Work to do –
Copy verbatim the stretch of items from the line containing "Where should I click to: Toggle" through the line containing "click(203, 298)", and nothing outside it.

Stored records –
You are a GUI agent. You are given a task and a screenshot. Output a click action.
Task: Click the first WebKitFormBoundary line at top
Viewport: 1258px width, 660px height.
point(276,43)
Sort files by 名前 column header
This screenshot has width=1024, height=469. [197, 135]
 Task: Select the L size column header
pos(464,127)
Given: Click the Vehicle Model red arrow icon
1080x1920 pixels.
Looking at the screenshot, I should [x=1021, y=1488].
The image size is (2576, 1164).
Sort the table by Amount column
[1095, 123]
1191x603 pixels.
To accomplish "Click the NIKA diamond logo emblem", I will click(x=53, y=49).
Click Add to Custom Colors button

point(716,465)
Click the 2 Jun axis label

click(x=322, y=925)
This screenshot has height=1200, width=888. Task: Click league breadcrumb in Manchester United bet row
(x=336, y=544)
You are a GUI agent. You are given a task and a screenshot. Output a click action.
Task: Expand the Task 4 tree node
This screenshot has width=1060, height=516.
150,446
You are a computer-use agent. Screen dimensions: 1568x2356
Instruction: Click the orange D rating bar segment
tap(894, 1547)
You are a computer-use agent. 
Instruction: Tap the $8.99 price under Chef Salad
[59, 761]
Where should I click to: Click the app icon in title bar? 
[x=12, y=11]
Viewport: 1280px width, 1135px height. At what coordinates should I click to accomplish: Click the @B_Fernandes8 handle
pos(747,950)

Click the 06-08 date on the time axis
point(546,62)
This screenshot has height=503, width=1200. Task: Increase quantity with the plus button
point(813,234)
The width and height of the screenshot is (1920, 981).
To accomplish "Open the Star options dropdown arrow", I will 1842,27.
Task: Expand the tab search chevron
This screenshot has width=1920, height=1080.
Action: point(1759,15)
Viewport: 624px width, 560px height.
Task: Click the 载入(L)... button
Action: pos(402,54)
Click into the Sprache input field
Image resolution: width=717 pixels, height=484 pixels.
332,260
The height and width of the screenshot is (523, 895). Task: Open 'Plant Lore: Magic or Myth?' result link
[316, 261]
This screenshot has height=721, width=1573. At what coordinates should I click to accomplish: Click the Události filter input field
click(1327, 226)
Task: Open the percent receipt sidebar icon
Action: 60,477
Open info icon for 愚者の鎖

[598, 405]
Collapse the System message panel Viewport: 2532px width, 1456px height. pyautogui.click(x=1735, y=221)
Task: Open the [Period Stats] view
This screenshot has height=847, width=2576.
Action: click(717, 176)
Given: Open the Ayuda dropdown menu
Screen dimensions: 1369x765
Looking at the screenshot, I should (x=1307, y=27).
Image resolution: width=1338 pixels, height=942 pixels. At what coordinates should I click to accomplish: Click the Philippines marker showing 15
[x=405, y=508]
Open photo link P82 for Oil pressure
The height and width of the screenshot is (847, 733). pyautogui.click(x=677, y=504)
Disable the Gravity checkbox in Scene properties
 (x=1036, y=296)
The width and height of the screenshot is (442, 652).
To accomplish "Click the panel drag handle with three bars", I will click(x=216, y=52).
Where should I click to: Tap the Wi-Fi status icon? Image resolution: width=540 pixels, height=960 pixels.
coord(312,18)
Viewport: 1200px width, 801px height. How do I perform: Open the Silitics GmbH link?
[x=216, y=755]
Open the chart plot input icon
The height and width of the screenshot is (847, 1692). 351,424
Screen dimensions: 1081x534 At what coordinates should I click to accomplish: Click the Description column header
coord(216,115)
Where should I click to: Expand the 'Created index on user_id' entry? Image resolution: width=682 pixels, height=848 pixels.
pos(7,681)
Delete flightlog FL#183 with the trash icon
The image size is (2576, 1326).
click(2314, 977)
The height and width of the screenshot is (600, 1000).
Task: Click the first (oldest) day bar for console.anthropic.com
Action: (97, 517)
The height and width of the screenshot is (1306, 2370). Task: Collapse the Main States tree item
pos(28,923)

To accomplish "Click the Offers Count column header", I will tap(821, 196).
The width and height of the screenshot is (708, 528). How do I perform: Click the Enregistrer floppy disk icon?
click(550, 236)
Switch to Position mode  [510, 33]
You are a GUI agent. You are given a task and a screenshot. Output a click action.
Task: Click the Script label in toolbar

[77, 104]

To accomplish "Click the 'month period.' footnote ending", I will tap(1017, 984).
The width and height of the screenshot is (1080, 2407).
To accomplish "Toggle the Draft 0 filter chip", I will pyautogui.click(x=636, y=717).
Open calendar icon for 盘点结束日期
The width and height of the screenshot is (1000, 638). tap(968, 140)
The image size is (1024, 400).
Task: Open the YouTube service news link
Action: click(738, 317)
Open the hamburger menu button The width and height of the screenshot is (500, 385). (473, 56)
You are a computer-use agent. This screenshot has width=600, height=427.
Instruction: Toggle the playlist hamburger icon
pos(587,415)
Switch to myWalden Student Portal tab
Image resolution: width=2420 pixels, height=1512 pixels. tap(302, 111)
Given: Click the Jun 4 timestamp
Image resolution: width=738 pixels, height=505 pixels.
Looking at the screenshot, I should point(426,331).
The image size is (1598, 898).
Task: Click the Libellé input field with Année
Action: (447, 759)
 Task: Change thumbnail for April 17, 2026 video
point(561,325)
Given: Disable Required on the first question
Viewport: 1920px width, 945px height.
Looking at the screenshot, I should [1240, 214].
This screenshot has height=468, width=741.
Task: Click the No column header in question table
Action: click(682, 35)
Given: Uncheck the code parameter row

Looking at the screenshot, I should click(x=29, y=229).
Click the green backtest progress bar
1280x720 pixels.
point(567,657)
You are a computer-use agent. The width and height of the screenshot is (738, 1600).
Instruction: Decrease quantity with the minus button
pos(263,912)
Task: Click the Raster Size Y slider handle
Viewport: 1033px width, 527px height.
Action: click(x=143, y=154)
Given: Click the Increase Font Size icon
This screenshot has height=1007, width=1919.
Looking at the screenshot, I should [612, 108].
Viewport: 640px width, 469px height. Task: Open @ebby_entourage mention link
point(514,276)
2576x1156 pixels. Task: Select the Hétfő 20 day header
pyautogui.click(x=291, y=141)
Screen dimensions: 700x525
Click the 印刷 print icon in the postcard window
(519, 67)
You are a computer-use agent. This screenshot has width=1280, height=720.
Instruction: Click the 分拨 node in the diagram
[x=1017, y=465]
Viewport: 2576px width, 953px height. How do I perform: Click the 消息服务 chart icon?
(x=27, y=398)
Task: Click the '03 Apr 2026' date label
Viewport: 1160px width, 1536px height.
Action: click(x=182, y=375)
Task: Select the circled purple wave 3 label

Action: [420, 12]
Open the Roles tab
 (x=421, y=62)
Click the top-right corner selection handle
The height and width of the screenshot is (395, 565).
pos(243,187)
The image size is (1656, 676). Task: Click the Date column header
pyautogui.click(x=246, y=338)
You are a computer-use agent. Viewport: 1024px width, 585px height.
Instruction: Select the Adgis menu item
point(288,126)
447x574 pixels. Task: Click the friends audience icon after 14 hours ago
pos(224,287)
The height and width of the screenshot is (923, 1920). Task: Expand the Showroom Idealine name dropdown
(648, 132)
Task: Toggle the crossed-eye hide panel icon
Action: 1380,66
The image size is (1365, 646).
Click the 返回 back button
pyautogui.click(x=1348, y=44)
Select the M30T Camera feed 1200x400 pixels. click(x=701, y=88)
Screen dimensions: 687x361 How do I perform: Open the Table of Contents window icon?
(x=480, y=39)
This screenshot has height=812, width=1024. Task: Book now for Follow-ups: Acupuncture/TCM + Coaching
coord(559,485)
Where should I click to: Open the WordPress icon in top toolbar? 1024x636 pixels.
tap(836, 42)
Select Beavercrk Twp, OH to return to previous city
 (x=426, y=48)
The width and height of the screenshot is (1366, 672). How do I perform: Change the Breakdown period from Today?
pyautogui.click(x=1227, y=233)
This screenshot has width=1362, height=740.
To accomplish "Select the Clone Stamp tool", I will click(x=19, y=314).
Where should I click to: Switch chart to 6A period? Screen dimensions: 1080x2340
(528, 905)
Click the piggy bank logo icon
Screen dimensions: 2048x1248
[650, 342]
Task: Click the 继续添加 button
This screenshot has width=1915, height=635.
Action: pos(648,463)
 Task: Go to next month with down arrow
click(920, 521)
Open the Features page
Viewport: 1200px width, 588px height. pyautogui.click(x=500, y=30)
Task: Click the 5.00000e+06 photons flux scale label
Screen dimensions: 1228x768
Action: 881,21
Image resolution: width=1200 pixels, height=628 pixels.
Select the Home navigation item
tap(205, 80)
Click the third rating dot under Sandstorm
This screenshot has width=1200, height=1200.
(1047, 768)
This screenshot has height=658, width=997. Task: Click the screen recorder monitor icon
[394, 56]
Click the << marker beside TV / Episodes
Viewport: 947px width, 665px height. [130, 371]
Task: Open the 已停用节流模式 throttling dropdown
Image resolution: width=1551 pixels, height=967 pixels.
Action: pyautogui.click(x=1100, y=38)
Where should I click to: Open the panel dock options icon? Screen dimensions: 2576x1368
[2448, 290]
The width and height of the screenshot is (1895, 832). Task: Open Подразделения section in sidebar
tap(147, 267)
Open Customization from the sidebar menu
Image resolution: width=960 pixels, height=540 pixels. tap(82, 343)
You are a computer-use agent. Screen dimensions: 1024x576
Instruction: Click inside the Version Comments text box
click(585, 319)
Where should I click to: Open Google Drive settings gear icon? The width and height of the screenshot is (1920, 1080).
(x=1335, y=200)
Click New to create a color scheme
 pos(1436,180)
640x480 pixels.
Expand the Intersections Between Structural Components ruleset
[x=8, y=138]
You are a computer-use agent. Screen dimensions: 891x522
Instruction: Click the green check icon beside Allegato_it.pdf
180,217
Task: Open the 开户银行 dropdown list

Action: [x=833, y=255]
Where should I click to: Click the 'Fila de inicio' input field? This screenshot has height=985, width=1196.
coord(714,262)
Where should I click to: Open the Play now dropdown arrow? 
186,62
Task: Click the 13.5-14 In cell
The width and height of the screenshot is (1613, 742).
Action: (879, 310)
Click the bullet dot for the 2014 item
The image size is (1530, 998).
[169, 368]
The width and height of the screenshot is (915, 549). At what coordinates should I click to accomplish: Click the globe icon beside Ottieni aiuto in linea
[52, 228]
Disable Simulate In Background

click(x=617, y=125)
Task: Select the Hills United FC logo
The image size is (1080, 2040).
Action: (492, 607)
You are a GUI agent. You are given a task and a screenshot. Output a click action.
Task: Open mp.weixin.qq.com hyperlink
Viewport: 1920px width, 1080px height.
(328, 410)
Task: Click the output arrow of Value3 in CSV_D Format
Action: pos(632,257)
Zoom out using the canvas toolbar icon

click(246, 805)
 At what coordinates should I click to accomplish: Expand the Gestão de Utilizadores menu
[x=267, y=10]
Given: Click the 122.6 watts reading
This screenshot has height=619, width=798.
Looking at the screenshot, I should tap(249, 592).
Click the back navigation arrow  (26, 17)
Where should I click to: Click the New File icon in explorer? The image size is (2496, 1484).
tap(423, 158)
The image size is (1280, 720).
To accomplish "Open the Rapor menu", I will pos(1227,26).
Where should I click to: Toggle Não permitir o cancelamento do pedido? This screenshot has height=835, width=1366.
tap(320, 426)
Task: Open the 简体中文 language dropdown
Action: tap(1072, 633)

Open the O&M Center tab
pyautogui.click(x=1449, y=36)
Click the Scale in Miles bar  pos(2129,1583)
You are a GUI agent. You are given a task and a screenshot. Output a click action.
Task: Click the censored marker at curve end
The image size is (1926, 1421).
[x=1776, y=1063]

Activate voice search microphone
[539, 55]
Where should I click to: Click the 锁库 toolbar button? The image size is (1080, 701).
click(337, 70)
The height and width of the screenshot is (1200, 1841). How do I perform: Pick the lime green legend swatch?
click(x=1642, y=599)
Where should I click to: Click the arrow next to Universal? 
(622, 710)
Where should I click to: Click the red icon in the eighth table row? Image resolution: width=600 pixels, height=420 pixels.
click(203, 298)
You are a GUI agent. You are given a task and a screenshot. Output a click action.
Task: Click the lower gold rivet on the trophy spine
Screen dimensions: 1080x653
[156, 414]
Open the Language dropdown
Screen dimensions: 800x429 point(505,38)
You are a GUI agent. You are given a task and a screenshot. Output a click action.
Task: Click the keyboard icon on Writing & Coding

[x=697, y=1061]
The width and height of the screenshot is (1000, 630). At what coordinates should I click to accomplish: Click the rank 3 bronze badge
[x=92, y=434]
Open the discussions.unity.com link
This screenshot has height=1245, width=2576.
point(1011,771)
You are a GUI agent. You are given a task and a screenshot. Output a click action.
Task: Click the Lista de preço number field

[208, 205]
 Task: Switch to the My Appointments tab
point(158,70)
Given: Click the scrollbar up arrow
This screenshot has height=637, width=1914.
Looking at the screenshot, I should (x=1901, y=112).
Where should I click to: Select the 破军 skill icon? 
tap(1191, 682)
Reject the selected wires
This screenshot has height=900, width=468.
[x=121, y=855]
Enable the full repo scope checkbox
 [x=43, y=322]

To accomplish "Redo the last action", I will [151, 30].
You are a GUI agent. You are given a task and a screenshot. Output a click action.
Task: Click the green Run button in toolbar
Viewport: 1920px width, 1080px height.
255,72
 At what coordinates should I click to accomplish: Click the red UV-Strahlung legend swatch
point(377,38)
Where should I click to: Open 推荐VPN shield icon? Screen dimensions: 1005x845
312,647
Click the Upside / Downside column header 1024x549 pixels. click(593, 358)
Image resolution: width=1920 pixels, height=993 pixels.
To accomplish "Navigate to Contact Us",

The result –
Where should I click to: Toggle Não permitir o cancelamento do pedido? This screenshot has height=835, width=1366.
tap(320, 426)
Task: Open the 简体中文 language dropdown
Action: tap(1072, 633)

Open the O&M Center tab
pyautogui.click(x=1449, y=36)
Click the Scale in Miles bar  pos(2129,1583)
You are a GUI agent. You are given a task and a screenshot. Output a click action.
Task: Click the censored marker at curve end
The image size is (1926, 1421).
[x=1776, y=1063]

Activate voice search microphone
[539, 55]
Where should I click to: Click the 锁库 toolbar button? The image size is (1080, 701).
click(337, 70)
The height and width of the screenshot is (1200, 1841). How do I perform: Pick the lime green legend swatch?
click(x=1642, y=599)
Where should I click to: Click the arrow next to Universal? 
(622, 710)
Where should I click to: Click the red icon in the eighth table row? Image resolution: width=600 pixels, height=420 pixels.
click(203, 298)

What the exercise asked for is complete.